Several studies in the literature evaluated clinical outcomes after nVNS. Rangon et al. reported no statistically significant difference between groups in clinical improvement [11]. They attributed this lack of difference to the advanced clinical deterioration of participants transferred from other hospitals, making them unsuitable for analysis. However, Badran et al. studied the use of self-administered nVNS in long-term COVID-19 patients experiencing mental health symptoms like anxiety and depression. Patients receiving the full four-week nVNS therapy showed significantly lower mental fatigue scores compared to those receiving sham treatment. While the small sample size limits generalizability, the study suggests potential benefits of at-home nVNS, improving compliance and easing mental symptoms [17]. These findings align with prior research on nVNS for depression treatment [28,29]. However, conflicting results emphasize the need for further research on the clinical utility of nVNS in COVID-19 patients. RCTs investigating optimal stimulation parameters are crucial for enhancing the evidence of their therapeutic psychological efficacy [6,12].
Strengths and limitations
To the best of our knowledge, we believe that this is the first systematic review on this topic, owing to the small amount of research published on such an approach in COVID-19. While the results are promising, it is important to note that the studies included in our review varied in their methodology in terms of sample size, follow-up duration, and nVNS protocol. The very small number of studies and sample sizes in this review, compared to other studies on COVID-19, may limit the generalizability of our results. However, this was necessary as we aimed to include only RCTs for the highest grade of evidence. Additionally, there were limitations to the quality of evidence available, with four studies showing a high RoB in the randomization process. We did not assess the clinical efficacy of nVNS in COVID-19 due to the limited number of studies and inconsistent measurements.
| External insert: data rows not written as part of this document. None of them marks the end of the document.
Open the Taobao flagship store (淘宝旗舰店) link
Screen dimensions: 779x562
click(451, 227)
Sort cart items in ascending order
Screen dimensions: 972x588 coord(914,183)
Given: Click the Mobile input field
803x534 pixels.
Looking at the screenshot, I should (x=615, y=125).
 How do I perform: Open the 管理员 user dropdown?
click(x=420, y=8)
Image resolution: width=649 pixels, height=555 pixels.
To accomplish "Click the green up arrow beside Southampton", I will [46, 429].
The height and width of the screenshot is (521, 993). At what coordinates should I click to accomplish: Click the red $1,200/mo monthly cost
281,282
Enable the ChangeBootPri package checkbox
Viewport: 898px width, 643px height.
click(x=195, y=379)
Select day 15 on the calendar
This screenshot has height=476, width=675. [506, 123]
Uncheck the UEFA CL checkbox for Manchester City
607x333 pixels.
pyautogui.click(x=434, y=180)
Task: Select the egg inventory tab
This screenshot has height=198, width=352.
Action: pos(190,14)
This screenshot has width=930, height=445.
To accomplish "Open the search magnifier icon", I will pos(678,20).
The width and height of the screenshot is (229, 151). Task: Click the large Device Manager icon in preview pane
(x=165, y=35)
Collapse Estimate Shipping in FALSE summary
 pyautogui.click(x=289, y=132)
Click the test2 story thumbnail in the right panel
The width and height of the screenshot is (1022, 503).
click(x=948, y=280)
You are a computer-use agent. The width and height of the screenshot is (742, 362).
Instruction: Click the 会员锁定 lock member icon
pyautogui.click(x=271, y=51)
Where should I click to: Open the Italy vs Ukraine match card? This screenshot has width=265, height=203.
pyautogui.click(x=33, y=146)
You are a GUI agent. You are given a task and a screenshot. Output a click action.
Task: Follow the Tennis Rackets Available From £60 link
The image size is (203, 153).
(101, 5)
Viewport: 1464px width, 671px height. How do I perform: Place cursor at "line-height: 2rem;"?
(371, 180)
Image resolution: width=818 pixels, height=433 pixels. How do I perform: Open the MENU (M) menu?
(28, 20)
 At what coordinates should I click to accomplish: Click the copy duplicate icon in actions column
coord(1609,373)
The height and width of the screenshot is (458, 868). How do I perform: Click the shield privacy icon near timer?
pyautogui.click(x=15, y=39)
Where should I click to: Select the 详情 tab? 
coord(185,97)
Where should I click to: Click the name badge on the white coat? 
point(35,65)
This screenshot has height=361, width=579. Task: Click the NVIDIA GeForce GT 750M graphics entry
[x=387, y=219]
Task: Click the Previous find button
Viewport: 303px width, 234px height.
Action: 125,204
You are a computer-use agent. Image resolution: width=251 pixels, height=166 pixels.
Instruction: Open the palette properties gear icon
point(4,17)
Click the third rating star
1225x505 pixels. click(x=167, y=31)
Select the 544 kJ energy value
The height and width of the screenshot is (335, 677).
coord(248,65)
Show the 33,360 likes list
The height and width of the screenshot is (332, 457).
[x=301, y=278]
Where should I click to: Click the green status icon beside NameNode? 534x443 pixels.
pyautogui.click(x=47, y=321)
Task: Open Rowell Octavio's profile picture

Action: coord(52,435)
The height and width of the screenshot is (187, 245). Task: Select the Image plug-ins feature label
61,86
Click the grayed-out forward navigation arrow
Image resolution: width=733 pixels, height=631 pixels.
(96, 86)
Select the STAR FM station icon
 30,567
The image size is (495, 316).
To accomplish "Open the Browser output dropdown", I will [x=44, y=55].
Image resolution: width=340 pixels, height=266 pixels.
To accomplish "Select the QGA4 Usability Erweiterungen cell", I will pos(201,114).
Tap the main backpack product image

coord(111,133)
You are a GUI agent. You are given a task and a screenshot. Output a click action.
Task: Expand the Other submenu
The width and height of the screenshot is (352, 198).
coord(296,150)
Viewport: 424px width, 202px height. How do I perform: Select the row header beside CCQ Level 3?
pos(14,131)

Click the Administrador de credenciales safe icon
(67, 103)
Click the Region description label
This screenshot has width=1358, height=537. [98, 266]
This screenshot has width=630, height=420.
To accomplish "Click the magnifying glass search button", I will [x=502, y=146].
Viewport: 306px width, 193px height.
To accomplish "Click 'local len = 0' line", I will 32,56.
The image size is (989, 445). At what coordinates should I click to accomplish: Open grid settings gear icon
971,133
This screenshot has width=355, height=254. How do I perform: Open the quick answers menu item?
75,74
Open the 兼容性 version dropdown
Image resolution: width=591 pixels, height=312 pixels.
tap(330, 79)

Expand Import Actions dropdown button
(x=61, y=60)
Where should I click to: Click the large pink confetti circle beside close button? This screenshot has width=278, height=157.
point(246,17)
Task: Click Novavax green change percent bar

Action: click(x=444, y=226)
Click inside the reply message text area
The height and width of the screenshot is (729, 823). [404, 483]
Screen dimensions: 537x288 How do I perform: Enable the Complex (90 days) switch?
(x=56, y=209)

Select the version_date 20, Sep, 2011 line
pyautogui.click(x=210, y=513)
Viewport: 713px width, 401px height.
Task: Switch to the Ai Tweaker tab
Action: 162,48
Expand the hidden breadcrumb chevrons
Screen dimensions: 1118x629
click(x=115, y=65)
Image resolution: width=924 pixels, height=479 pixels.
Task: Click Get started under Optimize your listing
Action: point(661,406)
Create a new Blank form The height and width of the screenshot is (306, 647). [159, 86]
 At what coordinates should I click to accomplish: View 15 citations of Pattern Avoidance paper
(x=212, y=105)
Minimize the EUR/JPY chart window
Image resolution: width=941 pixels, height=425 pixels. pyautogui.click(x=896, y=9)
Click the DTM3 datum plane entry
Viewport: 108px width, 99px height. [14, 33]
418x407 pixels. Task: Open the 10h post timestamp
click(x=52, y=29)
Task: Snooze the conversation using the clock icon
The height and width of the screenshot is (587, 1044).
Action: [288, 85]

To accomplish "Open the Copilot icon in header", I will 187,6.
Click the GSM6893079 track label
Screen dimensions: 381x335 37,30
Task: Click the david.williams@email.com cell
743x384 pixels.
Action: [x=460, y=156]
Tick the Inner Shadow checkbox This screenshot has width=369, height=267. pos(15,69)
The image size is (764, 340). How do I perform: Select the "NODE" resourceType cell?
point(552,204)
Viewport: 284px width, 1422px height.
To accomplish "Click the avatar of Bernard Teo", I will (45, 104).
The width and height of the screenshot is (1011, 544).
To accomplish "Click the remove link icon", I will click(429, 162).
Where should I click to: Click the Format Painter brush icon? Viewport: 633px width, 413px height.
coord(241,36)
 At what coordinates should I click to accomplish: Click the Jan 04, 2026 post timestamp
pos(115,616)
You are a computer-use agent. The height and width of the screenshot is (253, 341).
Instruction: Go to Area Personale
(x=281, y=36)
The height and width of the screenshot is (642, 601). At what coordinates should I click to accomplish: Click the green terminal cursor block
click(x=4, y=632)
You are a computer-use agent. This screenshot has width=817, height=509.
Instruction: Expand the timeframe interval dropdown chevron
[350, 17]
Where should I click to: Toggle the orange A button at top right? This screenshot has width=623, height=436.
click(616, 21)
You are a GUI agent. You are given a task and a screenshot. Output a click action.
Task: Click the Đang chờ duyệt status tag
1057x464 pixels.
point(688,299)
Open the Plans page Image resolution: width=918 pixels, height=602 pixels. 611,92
Future larger studies with longer follow-up and correlation of clinical outcomes with inflammatory biomarkers are needed to understand the role of nVNS in COVID-19.
Conclusions
This review presents preliminary data to support the potential use of nVNS as a treatment option for COVID-19 inflammation. Our results suggest that nVNS has an effect on inflammatory biomarkers in COVID-19, significantly increasing IL-10 levels. However, no significant effects of nVNS were found on CRP, IL-6, cortisol, or D-dimer levels. The findings of our review highlight the need for continued research into innovative treatments for COVID-19, and the potential of nVNS as a therapeutic adjunct warrants further investigation. Larger RCTs may be required before drawing firm conclusions on the efficacy of nVNS in COVID-19.